Reconduites en décembre dernier comme tous les six mois depuis la crise ukrainienne de 2014, les sanctions européennes contre la Russie s'installent dans la durée. Mais l'Allemagne pourrait être en train de tirer son épingle du jeu: ses entreprises réussissent mieux que les entreprises françaises à maintenir leurs relations commerciales avec la Russie, et y sont plus présentes. La France serait-elle la grande perdante de ces sanctions?

Jacques Sapir et Clément Ollivier reçoivent Hélène Clément-Pitiot, économiste spécialiste de la Russie, membre du CEMI-EHESS (Centre d'études des modes d'industrialisation de l'École des hautes études en sciences sociales), et Jacques Myard, ancien député Les Républicains et maire de Maisons-Laffitte.

Hélène Clément-Pitiot fait remarquer qu' «aucune étude n'a été faite au moment de décider des sanctions. On fait des études sur beaucoup de sujets, mais on n'en a pas fait sur cette question qui allait pourtant être déterminante pour notre commerce extérieur. Quand on regarde les résultats présentés récemment par la banque centrale de Russie, c'est sans appel: parmi les pays qui ont le plus souffert des sanctions et des contre-sanctions, le premier c'est l'Ukraine, ce qui semble assez logique, et le deuxième, c'est la France. Nous avons perdu près d'un tiers de notre marché d'exportation de biens en Russie. Alors que côté allemand, ce n'est pas du tout le cas: il y a en fait une réallocation du marché russe au sein des pays européens.»

Jacques Myard estime que «nous nous sommes laissés piéger par les ultra-européens. Il y a par ailleurs aujourd'hui, malheureusement, une forte dérive atlantiste de notre politique étrangère. Tout ceci est contraire à nos intérêts, dans la mesure où nous avons des intérêts très spécifiques en Russie.

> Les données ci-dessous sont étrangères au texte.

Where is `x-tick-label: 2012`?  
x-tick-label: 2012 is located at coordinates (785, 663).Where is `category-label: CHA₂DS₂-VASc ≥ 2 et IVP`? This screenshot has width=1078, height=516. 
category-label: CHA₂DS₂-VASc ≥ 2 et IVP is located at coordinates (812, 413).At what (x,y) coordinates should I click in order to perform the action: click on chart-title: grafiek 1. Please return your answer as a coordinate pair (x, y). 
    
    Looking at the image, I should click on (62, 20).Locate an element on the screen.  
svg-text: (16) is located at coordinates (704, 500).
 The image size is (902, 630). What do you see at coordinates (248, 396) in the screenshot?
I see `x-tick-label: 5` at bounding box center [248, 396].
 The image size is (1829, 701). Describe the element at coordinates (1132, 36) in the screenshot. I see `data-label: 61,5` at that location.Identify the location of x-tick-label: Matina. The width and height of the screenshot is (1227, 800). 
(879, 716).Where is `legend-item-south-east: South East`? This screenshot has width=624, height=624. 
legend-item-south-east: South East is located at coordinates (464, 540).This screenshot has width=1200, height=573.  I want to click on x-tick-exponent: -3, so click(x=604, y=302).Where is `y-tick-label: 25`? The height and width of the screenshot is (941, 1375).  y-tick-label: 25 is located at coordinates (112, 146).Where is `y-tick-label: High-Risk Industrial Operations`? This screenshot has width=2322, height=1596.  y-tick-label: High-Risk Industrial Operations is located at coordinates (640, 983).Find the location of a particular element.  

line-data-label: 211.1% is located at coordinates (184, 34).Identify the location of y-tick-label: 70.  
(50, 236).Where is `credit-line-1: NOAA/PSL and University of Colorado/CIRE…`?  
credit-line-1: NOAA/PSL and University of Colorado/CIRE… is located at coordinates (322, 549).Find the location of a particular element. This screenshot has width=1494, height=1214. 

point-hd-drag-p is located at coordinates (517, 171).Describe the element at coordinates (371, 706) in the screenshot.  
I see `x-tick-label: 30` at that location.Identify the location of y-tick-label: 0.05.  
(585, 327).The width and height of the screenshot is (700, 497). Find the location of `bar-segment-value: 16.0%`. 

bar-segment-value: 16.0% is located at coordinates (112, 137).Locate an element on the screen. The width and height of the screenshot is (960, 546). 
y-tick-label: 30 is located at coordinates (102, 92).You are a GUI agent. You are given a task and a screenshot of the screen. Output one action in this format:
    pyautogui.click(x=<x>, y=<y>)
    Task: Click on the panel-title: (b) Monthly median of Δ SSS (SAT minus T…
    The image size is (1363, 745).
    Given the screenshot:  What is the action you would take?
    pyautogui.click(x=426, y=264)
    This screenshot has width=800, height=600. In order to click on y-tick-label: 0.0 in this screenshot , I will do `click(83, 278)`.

Cela ne signifie pas qu'en tant que Français, je vais embrasser Poutine sur la bouche! Ce que cela signifie, c'est que nous devons prendre en compte nos intérêts, qui ne sont pas les mêmes que ceux des Allemands, des Américains, des Polonais ou des Baltes. Les pays d'Europe centrale et orientale ont une histoire particulière avec la Russie, qui n'est pas la nôtre. Ces sanctions ont été décidées par solidarité européenne, en occultant les aspects économiques.»

Selon Jacques Sapir, «actuellement, les relations entre la France, l'Allemagne et la Russie sont probablement la question centrale de l'équilibre européen. L'Allemagne ne craint aujourd'hui plus la Russie, notamment du fait de l'existence d'États tampons. Il me semble que l'Allemagne se prépare en fait à passer un avec la Russie un équivalent actuel des accords de Rapallo: en 1922, l'Allemagne de Weimar et la jeune Union soviétique signent un traité officiellement économique, mais établissant de fait une coopération étendue, tant industrielle que militaire, qui durera jusqu'en 1933. Ce traité provoque une immense émotion, en particulier en France, car il acte l'éclatement de l' "alliance de revers" qui, pendant plus de vingt ans, avait été l'un des fondements de la politique étrangère française. En 1922, c'était le traité entre une Allemagne vaincue et une URSS isolée. Aujourd'hui, ce qui est en jeu, c'est une possible alliance entre une Allemagne dominante économiquement et émancipée politiquement, et une Russie qui a fait depuis dix ans un retour impressionnant sur la scène internationale.»